How to transfer an image to an Amazon EBS volume for EC2 usage?

I have a local filesystem image that I want to transfer to an Amazon EBS volume and boot as an EC2 micro instance. The instance should have the EBS volume as it's root filesystem - and I will be booting the instance with the Amazon PV-GRUB "kernels".
I have used ec2-bundle-image to create a bundle from the image, and I have used ec2-upload-bundle to upload the bundle to Amazon S3. However, now when I'd like to use ec2-register to register the image for usage, I can't seem to find a way to make the uploaded bundle be the ebs root image. It would seem that it requires an EBS snapshot to make the root device, and I have no idea how I would convert the bundle in to an EBS snapshot.
I do realize, that I could probably do this by starting a "common" instance, attaching an EBS volume to it and then just using 'scp' or something to transfer the image directly to the EBS volume - but is this really the only way? Also, I have no desire to use EBS snapshots as such, I'd rather have none - can I create a micro instance with just the EBS volume as root, without an EBS snapshot?
Did not find any way to do this :(
So, I created a new instance, attached a newly created EBS volume to, attached it to the instance, and transferred the data via ssh.
Then, to be able to boot the volume, I still need to create a snapshot of it and then create an AMI that uses the snapshot - and as a result, I get another EBS volume that is created from the snapshot and is the running instance's root volume.
Now, if I want to minimize expences, I can remove the created snapshot, and the original EBS volume.
NOTE: If the only copy of the EBS volume is the root volume of an instance, it may be deleted when the instance is terminated. This setting can be changed with the command-line tools - or the instance may simple by "stopped" instead of "terminated", and then a snapshot can be generated from the EBS volume. After taking a snapshot, the instance can ofcourse be terminated.
Yes, there is no way to upload an EBS Image via S3, and using a Instance where you attach an additional volume is the best way. If you attach that Volume after the instance is started, it will also not be deleted.
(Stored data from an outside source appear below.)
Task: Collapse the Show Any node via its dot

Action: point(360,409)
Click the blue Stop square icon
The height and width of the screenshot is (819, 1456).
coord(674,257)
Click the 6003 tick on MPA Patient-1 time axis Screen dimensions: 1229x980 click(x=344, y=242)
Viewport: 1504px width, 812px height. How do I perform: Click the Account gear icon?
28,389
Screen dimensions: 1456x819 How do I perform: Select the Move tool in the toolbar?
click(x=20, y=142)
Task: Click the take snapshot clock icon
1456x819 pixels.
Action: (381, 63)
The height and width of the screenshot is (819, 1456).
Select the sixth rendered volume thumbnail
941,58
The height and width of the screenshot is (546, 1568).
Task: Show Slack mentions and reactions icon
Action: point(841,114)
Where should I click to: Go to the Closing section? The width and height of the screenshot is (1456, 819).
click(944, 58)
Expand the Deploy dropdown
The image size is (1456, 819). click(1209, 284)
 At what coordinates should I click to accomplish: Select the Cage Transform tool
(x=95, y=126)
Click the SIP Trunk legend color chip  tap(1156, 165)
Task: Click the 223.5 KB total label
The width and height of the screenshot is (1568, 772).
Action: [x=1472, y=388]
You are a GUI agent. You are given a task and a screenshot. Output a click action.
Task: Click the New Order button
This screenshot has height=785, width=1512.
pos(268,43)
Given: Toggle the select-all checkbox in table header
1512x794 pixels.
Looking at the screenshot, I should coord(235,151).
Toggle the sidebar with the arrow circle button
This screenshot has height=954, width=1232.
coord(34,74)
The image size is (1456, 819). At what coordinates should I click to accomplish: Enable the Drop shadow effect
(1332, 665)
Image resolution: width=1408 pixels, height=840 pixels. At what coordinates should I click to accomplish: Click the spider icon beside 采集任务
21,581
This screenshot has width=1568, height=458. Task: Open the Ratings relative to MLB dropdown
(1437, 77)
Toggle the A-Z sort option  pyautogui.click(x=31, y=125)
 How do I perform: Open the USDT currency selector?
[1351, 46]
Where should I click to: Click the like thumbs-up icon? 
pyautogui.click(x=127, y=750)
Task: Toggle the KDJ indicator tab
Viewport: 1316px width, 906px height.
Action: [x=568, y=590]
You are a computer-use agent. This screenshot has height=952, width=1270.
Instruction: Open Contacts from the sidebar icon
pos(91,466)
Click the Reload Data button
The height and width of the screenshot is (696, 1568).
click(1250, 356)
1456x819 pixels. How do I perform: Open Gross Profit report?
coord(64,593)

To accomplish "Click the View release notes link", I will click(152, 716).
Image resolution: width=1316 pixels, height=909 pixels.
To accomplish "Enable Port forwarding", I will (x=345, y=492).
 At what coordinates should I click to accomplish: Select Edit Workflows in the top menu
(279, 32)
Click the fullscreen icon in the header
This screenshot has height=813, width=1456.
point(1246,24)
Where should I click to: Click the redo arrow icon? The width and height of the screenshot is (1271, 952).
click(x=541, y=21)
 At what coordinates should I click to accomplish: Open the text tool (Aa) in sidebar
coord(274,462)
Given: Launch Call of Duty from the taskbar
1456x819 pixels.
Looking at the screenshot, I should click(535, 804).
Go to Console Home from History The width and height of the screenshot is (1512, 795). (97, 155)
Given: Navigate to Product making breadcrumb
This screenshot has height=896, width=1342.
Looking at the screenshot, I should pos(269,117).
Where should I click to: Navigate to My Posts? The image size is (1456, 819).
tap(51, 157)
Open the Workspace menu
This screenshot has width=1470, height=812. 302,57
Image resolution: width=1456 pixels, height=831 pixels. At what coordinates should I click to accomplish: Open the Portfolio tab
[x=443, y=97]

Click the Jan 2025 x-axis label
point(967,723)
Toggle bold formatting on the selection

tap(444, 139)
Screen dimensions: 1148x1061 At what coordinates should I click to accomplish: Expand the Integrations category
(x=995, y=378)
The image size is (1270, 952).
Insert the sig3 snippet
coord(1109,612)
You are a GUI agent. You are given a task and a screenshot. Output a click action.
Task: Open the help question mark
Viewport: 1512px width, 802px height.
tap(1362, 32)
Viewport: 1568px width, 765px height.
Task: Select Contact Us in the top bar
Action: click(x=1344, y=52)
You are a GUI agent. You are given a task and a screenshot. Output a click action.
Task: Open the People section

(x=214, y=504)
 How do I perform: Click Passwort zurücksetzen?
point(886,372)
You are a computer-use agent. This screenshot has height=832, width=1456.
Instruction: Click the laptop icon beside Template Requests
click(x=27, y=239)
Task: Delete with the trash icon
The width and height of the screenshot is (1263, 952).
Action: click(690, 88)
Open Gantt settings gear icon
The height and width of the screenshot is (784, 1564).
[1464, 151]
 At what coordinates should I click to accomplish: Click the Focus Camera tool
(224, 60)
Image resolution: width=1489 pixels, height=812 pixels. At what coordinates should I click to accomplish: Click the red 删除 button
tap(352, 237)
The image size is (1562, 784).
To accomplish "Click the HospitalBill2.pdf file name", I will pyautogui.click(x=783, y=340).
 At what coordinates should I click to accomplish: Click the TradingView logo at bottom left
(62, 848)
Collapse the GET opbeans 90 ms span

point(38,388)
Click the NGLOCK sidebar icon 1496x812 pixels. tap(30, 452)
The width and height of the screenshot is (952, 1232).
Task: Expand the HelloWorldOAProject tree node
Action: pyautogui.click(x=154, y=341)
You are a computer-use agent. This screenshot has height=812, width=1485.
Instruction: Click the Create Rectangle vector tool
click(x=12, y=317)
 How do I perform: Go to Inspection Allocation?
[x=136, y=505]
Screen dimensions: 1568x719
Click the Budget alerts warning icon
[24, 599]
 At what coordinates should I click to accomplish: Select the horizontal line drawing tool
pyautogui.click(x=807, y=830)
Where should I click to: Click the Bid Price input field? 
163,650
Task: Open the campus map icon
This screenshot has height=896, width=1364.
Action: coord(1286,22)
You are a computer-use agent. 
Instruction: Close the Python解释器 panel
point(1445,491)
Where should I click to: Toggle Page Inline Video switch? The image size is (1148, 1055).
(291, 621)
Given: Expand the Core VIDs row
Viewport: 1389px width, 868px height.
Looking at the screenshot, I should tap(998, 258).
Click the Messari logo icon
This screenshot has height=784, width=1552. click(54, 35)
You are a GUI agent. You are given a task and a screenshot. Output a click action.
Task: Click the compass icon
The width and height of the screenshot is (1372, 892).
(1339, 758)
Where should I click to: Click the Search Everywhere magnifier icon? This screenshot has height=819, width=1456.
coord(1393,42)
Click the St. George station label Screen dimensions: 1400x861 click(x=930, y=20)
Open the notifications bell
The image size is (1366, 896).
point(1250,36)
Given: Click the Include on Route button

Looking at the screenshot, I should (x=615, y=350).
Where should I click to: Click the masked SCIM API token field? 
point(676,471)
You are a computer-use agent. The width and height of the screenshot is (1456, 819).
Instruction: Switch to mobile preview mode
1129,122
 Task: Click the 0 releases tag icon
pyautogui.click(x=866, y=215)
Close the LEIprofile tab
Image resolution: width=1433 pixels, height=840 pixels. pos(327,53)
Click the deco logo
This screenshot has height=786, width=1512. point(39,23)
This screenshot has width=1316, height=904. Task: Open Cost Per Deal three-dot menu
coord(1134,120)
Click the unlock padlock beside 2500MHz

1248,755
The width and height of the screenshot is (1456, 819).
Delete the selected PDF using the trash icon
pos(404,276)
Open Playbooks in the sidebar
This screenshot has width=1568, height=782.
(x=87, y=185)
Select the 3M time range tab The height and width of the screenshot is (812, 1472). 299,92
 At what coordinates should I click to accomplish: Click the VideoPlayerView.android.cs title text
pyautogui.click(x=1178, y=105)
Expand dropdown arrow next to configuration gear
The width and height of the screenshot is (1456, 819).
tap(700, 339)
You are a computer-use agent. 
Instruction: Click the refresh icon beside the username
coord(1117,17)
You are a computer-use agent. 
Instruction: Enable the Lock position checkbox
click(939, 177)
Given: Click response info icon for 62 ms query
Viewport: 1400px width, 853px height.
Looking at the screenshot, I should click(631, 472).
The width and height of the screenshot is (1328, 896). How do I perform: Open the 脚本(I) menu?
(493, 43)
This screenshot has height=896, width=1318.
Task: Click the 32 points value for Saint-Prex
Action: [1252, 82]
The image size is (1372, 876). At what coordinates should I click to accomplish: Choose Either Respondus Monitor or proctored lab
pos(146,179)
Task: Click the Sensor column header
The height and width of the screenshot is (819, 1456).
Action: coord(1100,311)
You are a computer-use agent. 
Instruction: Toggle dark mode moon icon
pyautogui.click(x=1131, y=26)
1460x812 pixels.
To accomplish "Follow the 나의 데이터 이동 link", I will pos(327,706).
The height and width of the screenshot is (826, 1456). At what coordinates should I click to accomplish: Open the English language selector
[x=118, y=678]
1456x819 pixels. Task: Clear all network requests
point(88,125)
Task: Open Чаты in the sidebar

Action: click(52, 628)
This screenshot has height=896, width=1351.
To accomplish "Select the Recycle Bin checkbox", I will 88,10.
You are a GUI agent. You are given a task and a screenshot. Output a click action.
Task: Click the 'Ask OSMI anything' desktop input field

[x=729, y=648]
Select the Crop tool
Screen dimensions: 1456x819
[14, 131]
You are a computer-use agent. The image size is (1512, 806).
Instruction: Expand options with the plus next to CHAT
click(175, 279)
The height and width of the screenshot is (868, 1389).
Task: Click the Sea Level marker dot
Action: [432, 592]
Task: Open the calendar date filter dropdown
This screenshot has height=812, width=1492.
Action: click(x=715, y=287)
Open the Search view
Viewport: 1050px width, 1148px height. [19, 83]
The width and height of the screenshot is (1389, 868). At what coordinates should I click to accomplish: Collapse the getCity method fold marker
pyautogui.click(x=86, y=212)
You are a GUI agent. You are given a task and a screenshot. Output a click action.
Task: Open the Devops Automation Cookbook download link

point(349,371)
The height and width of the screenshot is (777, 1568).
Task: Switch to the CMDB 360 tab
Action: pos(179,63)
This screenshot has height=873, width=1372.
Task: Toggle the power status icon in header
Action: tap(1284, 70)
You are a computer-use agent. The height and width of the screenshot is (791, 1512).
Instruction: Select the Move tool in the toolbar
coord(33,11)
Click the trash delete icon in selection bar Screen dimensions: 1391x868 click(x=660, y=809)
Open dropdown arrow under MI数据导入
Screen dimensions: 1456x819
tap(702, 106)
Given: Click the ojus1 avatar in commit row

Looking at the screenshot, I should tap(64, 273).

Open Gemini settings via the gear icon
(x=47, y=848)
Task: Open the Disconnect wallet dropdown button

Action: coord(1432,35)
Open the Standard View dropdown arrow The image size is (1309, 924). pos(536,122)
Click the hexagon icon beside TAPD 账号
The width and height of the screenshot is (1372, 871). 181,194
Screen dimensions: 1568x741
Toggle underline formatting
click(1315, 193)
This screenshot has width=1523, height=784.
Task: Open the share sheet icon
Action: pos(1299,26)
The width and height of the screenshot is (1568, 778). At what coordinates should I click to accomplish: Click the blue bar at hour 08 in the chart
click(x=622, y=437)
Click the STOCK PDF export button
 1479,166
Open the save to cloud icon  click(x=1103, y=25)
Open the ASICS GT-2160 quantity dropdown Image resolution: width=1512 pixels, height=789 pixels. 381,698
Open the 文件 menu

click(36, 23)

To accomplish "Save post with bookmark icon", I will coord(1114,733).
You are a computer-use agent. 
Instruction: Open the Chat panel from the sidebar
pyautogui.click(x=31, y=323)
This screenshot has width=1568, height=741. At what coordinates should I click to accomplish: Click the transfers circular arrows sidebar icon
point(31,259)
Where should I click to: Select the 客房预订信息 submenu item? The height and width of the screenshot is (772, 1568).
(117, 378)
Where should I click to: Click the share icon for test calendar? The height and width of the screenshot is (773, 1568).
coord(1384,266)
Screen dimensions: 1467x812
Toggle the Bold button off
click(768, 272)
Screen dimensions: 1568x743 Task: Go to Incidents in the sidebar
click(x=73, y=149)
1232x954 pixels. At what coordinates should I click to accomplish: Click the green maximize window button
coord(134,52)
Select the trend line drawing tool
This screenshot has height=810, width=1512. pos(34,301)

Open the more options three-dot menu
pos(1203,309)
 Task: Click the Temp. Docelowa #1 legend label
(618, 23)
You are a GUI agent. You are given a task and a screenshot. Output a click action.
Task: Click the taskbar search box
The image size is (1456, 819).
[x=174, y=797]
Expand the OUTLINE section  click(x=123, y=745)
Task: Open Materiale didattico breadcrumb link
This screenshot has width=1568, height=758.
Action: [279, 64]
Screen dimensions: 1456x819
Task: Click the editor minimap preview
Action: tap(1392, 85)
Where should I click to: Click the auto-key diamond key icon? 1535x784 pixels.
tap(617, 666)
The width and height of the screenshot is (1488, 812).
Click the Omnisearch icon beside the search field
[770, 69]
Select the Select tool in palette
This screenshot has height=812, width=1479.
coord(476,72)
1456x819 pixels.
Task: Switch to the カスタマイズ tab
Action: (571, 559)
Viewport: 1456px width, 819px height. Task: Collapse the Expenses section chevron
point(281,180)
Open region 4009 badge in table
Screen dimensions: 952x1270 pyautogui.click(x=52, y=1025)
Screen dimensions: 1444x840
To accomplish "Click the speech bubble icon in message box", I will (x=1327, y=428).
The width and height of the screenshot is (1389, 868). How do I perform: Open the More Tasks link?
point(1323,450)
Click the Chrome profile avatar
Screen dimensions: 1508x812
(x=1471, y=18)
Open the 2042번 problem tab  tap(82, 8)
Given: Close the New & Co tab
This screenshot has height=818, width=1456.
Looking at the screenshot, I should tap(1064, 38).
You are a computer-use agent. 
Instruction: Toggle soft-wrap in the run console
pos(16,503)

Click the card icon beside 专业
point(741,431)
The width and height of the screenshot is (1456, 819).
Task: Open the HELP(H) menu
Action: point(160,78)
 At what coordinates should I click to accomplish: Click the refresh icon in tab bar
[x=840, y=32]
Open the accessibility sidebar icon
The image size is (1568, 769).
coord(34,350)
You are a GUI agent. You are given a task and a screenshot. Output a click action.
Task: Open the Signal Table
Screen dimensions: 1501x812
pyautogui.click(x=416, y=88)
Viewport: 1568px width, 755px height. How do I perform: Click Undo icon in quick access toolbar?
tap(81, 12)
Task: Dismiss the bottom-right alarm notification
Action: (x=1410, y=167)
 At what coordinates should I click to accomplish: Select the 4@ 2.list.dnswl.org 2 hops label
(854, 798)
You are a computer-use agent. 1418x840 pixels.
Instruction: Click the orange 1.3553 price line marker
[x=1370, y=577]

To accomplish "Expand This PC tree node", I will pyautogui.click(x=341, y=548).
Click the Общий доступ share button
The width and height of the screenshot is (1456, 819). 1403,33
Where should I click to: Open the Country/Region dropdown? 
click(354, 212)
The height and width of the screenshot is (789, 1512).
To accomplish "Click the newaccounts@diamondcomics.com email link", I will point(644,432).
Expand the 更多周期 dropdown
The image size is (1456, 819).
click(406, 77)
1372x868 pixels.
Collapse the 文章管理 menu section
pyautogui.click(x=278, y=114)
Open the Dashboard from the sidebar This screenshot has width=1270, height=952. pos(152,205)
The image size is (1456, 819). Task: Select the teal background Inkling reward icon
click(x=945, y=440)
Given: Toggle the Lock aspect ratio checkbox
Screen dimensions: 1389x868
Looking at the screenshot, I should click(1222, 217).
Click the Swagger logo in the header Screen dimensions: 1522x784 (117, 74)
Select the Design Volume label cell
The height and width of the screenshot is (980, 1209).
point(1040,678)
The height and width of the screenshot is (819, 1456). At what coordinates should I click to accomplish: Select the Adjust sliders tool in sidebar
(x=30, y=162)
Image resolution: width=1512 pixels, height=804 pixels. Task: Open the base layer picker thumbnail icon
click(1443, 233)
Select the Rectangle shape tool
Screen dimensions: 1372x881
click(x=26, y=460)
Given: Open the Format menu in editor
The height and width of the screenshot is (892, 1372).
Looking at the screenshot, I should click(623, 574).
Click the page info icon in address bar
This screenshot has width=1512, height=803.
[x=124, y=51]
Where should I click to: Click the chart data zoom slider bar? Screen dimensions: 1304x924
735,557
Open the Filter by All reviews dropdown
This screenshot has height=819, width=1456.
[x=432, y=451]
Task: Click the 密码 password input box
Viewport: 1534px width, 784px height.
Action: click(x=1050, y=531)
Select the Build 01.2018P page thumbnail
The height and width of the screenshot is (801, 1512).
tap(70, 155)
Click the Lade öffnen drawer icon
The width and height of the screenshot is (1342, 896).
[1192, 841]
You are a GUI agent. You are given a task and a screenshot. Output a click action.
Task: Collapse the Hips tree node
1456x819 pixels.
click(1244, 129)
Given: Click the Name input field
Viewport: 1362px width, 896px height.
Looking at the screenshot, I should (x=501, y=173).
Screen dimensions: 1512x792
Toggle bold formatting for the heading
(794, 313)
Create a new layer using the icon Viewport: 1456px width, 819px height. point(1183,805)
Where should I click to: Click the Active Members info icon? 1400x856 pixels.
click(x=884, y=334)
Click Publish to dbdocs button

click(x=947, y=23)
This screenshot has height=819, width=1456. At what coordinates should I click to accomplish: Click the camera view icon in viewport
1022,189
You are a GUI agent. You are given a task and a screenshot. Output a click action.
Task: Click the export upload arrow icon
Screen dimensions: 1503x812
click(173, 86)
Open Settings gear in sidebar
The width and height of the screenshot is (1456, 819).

Note, do not worry too much about Volume->snapshot->Volume, as those share the same data blocks (as long as you dont modify them). The storage cost ist not trippled, only 1,1times one Volume. EBS snapshots and image creation is quite handy in that regard. Dont hesitate to use multiple snapshots. The less you "work" in a snapshot the smaller is its block usage later on if you start it as an AMI.